Excerpted passage below:

Growing political leadership for education financing
Earlier this month, I was delighted to join with almost 100 fellow members of parliament from around the globe for a high-level roundtable convened by IPNEd in support of GPE’s financing campaign.
MPs heard from a range of speakers including Australia’s former Prime Minister Julia Gillard, who now chairs the Global Partnership for Education, and David Moina Sengeh, Minister of Basic and Senior Secondary Education of Sierra Leone, on the critical role we can play in encouraging our governments to make ambitious commitments on education financing.
To support parliamentarians in making that case, IPNEd has produced a briefing which sets out what MPs can do to encourage their governments to endorse President Kenyatta's Call to Action and make a pledge at the Global Education Summit.
The briefing, which is also available in French and Spanish, is being widely shared across the Network and through civil society.

End of Excerpted passage.

• **Exercise tasks**:
**1)** Quote the passage on education financing, starting with "To support parliamentarians" and going on through "Global Education Summit.".
**2)** Which people does the passage on education financing mention by name?

Information shown below:

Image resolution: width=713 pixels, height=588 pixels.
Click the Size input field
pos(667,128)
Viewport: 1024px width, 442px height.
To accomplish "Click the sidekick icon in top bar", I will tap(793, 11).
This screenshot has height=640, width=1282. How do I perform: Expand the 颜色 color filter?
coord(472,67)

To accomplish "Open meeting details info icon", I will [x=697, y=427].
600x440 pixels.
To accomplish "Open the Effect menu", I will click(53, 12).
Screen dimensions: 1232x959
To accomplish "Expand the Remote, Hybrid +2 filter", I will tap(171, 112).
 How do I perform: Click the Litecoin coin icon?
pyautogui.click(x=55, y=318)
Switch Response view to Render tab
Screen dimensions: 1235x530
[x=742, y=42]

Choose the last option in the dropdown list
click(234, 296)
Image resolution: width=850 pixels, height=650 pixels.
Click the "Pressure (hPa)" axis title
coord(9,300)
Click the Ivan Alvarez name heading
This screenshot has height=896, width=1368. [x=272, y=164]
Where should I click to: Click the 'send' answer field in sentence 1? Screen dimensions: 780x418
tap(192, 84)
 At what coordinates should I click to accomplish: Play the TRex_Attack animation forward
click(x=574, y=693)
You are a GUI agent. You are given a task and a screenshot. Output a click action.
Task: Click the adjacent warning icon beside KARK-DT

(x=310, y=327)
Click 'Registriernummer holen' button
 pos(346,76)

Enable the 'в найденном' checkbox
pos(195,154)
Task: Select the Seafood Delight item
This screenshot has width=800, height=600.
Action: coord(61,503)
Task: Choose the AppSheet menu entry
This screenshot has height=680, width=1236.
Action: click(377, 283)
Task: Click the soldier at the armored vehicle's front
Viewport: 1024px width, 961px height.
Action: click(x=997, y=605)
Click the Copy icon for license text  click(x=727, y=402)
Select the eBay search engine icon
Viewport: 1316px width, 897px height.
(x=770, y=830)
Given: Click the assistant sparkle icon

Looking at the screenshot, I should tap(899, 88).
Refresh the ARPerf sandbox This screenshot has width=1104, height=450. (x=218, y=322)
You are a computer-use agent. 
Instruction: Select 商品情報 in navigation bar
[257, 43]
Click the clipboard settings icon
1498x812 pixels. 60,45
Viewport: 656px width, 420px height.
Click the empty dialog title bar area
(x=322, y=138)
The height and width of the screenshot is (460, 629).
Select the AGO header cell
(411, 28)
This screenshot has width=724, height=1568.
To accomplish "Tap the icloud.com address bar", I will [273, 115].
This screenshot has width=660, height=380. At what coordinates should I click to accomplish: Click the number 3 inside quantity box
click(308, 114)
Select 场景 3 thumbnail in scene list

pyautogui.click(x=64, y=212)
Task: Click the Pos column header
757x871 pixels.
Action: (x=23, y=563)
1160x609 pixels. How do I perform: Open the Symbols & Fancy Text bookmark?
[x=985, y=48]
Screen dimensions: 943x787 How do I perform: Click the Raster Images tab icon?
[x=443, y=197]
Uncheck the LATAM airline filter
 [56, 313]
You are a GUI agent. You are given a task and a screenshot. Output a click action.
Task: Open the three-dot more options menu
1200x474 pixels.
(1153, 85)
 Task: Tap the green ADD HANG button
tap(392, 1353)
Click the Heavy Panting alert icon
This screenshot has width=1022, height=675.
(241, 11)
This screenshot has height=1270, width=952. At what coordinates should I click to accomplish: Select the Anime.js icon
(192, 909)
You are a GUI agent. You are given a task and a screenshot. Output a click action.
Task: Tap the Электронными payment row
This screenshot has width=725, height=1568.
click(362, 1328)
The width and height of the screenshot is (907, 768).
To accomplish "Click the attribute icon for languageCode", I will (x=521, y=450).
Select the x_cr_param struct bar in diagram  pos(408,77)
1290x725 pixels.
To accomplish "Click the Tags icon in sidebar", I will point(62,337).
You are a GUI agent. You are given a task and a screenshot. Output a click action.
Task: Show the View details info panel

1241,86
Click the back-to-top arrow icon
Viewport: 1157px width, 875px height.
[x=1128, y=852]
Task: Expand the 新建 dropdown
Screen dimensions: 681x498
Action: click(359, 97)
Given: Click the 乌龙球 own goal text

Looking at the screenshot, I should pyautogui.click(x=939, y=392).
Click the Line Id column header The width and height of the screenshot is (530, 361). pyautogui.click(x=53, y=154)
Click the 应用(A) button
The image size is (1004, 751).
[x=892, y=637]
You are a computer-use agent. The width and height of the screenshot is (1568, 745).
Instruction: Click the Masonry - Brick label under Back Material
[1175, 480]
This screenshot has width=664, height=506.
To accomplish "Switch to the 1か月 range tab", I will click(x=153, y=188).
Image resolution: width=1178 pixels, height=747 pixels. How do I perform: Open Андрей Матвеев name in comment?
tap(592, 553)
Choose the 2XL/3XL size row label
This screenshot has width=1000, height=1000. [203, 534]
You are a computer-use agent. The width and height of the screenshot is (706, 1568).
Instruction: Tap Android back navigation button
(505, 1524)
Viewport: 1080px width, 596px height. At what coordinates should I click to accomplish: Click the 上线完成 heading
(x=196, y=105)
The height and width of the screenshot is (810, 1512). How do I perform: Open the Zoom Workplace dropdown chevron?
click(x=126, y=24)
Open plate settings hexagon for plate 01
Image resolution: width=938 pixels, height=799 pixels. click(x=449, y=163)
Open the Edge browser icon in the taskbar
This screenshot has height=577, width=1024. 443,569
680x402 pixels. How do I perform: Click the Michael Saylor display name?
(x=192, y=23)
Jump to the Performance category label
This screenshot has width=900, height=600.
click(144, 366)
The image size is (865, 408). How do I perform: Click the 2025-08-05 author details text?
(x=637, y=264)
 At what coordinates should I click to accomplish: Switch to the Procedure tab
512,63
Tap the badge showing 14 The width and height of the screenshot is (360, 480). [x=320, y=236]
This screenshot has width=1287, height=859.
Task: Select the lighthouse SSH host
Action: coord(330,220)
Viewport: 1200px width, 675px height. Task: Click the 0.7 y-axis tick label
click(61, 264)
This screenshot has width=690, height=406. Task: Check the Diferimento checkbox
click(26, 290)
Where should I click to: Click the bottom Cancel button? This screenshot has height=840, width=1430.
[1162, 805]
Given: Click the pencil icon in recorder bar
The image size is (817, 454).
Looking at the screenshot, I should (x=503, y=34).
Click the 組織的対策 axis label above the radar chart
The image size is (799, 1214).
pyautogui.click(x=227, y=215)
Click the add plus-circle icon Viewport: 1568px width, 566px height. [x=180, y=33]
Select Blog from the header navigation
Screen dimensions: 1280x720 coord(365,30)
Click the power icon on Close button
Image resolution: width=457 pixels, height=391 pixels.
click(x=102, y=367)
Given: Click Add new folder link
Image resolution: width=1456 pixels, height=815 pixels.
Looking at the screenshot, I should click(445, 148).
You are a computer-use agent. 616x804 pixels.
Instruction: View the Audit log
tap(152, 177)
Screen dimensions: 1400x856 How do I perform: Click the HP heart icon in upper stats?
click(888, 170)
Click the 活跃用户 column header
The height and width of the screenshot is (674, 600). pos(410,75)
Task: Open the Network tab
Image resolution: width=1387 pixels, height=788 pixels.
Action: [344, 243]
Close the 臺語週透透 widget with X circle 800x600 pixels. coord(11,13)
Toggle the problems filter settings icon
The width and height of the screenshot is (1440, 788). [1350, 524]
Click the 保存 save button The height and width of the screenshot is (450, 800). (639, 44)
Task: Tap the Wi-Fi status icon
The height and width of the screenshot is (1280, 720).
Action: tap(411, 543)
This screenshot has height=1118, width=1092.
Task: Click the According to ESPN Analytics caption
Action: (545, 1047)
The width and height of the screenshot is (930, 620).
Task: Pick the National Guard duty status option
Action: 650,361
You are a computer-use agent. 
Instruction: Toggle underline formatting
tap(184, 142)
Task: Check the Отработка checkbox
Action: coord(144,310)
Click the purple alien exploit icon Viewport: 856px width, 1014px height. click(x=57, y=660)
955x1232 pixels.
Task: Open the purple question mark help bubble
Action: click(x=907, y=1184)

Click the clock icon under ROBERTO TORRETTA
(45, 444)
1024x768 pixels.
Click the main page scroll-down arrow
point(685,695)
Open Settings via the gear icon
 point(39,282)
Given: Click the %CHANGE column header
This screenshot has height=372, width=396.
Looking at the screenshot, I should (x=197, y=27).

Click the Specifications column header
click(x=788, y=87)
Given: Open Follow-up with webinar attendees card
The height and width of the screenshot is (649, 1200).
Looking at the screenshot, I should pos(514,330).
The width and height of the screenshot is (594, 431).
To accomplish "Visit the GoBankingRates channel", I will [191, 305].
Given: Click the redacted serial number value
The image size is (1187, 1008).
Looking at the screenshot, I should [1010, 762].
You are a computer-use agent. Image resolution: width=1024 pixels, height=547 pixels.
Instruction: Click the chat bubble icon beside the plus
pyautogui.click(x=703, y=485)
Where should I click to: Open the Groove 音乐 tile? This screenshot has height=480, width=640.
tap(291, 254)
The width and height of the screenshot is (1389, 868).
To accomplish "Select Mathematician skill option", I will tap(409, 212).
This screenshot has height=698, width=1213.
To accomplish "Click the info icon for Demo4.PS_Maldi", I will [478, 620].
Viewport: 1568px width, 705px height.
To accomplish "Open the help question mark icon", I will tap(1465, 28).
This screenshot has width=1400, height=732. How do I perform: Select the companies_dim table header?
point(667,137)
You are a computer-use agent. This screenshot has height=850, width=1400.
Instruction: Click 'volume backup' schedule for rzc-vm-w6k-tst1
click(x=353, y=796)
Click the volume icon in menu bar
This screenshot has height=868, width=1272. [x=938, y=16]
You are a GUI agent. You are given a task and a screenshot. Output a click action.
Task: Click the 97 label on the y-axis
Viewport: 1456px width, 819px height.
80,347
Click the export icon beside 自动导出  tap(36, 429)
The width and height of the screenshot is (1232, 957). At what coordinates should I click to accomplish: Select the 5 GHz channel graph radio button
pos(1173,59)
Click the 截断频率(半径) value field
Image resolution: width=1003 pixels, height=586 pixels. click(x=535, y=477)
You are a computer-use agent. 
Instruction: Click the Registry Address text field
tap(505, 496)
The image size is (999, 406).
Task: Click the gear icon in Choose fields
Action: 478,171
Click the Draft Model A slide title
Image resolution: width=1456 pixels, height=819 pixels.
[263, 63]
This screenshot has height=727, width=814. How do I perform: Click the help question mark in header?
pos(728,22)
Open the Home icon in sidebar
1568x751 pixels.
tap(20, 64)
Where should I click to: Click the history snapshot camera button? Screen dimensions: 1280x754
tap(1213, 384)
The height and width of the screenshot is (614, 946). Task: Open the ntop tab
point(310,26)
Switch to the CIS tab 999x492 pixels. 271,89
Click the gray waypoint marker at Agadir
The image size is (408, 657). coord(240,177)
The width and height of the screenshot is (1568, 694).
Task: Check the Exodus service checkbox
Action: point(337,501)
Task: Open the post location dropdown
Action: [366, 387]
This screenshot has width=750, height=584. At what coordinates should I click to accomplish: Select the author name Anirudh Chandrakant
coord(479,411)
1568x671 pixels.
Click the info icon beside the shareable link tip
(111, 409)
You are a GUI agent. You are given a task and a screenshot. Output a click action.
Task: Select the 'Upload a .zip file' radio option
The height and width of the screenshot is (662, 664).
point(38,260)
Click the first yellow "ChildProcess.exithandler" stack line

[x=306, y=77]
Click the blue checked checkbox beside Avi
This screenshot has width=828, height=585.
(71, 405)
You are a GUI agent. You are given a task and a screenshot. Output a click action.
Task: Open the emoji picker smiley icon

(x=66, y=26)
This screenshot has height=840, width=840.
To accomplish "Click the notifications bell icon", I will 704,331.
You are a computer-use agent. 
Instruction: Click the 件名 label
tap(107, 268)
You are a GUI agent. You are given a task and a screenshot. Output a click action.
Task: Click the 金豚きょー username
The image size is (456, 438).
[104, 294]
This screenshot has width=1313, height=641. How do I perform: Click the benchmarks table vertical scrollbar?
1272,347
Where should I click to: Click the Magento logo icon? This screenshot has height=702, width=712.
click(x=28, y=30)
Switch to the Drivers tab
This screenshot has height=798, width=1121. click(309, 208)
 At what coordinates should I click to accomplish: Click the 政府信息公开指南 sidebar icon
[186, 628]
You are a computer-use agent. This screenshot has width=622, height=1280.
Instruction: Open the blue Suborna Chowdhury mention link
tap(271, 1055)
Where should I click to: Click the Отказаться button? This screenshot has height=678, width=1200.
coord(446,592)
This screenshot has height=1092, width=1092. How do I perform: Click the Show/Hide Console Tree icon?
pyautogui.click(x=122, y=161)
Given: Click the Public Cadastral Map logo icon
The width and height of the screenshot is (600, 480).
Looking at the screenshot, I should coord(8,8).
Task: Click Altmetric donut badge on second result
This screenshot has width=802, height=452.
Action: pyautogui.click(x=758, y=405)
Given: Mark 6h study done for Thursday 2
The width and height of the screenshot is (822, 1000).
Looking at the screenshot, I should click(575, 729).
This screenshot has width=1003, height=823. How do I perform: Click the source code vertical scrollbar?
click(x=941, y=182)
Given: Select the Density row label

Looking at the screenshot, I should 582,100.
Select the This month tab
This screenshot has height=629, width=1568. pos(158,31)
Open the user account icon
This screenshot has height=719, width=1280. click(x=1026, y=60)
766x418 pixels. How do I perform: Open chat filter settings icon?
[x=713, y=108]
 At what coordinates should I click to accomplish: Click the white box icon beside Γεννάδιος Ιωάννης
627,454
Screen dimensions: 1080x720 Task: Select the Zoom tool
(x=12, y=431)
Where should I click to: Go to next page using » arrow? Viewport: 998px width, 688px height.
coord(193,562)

End of Information shown.

• **Written answers**:
**1)**
To support parliamentarians in making that case, IPNEd has produced a briefing which sets out what MPs can do to encourage their governments to endorse President Kenyatta's Call to Action and make a pledge at the Global Education Summit.

**2)** Julia Gillard, David Moina Sengeh, President Kenyatta